“You needn’t think she’ll look at you,” she began accusingly, pounding her heavy fists on the table. “She is Hobart’s prize and he is no saint, even if he does have his playtime where the neighbors can’t see him! How dare you come in here and take her home—an insult to me,” letting rage carry her to the top notch of unreason and unrestraint while Mark, sullen yet anxious to appease, was forced to watch the entire procedure. Presently he found opportunity to reply,

“I say, don’t tear it off rough! Have I neglected you or done anything without your approval? I’ve held up my best work to please you, because you want to stick in New York where you have a drag. Don’t you think that is something? But I’ll do the coast thing if it means a break,” a determined look replacing the anxious expression.

Lissa’s eyes narrowed. She saw she had overreached herself. Cleverly, she began a retreat. “Mark dear, I’m jealous! I’m not a nice young thing like Thurley—and you were a naughty bear to drop in and take her home—leave poor Lissa all aloney. Please, honey, kiss me; say you love me; you won’t go ’way out to the coast. I won’t let you. Remember all I’ve given up for you,” pointing at the photograph of an elderly, well known man of finance. “I must have love, Mark, and loyalty—such as I give the one I love.”

“Yes, but not servility—not crushing every bit of originality and decency from a chap—that girl’s eyes look you through!”

“Where would you have been if not for me?” Lissa was holding him half by force. “Who helped you when you had the fever? Who introduced you to Newport, who—”

Mark threw off her arm roughly. “Stop! Sometimes I wish you’d let me find my own gait in my own way—maybe it wouldn’t be dancing—”

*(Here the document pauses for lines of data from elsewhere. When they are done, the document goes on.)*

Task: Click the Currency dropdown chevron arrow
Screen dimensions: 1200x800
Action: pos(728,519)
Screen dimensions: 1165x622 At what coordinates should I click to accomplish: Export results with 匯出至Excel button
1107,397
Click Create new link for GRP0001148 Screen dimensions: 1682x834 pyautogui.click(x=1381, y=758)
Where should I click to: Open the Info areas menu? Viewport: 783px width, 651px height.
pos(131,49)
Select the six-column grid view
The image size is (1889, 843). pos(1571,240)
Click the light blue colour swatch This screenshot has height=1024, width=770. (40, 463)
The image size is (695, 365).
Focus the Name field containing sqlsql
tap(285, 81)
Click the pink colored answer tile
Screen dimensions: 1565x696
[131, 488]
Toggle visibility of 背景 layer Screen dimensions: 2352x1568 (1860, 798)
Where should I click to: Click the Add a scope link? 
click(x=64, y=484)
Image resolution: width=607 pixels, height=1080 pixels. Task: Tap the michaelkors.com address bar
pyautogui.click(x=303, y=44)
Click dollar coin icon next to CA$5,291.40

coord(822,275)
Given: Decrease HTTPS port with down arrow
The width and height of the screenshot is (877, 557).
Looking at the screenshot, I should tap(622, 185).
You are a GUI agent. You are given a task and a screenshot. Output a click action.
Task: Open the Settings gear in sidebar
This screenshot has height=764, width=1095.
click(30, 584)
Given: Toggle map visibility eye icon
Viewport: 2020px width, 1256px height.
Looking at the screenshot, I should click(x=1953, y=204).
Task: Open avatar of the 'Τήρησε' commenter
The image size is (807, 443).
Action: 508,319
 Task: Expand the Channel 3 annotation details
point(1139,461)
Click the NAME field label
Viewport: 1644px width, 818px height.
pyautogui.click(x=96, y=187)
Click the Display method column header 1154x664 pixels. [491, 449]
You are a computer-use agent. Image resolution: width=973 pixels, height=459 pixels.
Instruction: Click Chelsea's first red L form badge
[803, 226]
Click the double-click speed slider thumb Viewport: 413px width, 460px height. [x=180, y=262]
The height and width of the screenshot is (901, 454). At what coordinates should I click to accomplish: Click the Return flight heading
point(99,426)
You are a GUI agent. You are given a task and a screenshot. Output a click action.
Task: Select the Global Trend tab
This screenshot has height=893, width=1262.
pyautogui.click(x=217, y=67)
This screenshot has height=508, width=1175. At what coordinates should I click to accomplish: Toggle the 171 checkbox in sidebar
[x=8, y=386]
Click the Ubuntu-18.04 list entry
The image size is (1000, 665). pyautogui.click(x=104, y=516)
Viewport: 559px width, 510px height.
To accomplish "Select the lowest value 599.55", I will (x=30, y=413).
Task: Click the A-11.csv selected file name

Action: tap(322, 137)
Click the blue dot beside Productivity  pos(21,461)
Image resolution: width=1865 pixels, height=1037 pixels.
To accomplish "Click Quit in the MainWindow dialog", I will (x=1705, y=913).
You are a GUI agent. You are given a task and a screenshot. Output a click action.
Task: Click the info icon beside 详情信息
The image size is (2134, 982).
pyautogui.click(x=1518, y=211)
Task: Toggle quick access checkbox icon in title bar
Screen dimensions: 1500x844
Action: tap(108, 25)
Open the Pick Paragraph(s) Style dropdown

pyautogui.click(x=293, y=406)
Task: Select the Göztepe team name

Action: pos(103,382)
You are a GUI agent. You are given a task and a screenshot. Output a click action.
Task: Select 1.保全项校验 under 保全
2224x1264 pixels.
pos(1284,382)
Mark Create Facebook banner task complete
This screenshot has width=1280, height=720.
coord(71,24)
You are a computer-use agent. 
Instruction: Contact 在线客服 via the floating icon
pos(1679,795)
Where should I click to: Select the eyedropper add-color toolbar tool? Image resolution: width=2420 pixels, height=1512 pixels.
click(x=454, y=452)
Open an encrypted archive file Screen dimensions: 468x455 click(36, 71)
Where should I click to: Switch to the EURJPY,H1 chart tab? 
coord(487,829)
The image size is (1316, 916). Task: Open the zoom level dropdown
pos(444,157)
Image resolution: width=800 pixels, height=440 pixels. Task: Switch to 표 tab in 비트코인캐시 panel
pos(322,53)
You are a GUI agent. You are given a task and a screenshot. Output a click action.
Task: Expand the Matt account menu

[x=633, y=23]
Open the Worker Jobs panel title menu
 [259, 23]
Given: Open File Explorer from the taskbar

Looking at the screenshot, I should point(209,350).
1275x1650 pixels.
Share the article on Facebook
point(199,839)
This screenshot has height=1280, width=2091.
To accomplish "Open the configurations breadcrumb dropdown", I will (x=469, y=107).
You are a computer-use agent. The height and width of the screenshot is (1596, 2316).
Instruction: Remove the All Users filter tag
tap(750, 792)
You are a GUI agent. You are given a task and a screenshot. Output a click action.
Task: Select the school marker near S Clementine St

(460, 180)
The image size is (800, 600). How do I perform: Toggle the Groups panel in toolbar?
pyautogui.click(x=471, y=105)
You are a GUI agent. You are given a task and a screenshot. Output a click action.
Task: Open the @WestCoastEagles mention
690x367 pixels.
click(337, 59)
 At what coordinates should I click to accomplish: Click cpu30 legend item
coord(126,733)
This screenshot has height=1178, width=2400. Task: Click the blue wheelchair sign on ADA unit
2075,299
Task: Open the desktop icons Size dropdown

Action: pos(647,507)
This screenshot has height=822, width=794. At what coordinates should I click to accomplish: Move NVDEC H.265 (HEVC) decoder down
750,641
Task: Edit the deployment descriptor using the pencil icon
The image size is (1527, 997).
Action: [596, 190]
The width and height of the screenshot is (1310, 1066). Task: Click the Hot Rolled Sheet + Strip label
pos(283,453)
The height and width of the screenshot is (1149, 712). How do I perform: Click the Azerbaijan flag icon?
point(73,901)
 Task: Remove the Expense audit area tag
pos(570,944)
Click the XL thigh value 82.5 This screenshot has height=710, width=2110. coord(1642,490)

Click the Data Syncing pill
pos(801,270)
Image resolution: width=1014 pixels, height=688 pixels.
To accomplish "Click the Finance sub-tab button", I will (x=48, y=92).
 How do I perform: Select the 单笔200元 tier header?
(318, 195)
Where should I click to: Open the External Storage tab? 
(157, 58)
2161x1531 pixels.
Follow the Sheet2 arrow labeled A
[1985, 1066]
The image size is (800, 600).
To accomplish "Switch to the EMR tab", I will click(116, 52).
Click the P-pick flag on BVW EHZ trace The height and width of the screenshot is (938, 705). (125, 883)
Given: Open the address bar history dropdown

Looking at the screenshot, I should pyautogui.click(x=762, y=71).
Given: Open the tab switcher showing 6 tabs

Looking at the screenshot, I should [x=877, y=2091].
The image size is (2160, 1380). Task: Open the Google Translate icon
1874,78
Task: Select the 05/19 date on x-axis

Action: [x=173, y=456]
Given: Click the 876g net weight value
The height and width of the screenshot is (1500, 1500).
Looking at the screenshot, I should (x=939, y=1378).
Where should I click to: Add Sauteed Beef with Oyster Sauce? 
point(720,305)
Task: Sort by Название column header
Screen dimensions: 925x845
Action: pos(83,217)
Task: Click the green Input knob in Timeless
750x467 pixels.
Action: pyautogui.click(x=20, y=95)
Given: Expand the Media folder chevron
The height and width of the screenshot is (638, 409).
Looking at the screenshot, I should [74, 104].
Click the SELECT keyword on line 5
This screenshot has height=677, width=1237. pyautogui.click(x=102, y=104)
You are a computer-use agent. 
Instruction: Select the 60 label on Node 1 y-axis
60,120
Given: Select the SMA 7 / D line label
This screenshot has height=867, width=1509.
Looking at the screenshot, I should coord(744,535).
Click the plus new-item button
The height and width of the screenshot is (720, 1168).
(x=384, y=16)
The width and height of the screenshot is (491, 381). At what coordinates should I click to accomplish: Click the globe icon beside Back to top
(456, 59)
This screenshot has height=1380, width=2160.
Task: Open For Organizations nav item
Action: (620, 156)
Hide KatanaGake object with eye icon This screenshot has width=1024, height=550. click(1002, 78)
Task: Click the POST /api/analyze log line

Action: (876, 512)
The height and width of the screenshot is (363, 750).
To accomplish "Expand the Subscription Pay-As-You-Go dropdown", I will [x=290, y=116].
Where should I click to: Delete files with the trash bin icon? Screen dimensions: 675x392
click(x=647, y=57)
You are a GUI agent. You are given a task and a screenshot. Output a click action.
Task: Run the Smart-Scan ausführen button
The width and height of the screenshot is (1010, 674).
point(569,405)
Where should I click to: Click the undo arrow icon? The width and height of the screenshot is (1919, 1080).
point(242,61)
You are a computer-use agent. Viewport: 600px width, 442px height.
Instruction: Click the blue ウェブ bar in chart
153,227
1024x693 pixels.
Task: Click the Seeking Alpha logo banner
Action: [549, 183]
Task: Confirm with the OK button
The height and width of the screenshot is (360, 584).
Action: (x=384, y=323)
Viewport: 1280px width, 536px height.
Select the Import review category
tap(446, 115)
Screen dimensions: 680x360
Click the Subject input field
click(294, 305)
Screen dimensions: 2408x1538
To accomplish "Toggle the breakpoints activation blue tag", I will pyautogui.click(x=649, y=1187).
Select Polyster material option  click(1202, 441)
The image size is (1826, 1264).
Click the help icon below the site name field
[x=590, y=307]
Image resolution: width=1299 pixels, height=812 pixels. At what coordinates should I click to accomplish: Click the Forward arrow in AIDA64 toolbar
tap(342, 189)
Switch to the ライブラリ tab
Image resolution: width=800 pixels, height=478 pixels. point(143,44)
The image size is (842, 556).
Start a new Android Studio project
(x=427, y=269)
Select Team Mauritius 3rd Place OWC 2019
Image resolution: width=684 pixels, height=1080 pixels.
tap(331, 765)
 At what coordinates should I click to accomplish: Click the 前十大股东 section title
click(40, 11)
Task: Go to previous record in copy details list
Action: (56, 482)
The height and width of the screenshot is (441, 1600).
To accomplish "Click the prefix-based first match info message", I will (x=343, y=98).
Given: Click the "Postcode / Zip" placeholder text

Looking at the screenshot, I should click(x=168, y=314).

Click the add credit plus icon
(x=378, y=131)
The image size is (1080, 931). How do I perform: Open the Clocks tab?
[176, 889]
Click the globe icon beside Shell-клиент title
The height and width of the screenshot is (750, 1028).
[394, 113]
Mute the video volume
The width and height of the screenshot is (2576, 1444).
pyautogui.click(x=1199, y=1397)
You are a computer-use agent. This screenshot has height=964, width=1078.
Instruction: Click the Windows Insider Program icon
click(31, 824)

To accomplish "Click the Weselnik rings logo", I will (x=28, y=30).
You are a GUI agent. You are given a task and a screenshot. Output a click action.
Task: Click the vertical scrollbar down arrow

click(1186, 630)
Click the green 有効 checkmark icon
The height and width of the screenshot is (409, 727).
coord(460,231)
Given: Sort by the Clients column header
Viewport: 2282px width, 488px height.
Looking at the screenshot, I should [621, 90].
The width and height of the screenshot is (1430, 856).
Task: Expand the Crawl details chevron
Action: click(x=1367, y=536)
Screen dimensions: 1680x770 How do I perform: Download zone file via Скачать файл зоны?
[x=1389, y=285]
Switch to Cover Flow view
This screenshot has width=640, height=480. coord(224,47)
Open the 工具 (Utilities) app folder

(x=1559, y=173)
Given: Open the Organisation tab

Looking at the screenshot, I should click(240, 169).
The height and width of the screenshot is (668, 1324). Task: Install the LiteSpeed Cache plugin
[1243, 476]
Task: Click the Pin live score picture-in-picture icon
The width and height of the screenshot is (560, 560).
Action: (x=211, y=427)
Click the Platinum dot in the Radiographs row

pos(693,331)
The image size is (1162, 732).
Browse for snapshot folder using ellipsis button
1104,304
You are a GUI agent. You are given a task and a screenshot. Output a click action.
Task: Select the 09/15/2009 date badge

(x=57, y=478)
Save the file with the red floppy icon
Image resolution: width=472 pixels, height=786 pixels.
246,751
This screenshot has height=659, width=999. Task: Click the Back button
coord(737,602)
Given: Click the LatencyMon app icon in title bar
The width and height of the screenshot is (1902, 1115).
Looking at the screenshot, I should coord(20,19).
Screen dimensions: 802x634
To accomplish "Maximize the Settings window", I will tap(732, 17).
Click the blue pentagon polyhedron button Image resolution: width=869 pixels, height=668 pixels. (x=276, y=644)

Lissa burst into effective sobs. “Don’t say you want to be a horrid old lawyer or sawbones! Why is it so many wonderful men have loved me, yet I give my heart to a sulky boy that cannot appreciate what it means—why is it?” she demanded of the empty absinthe glass.

Mark almost laughed. “I’ll play fair,” he said doggedly, “but I do the coast tour in April.”

“You’ll grow away from me—”

“Which might be a good thing. I thought you didn’t want constancy, did you tell Thurley so—try to make her see your death-in-life stuff?”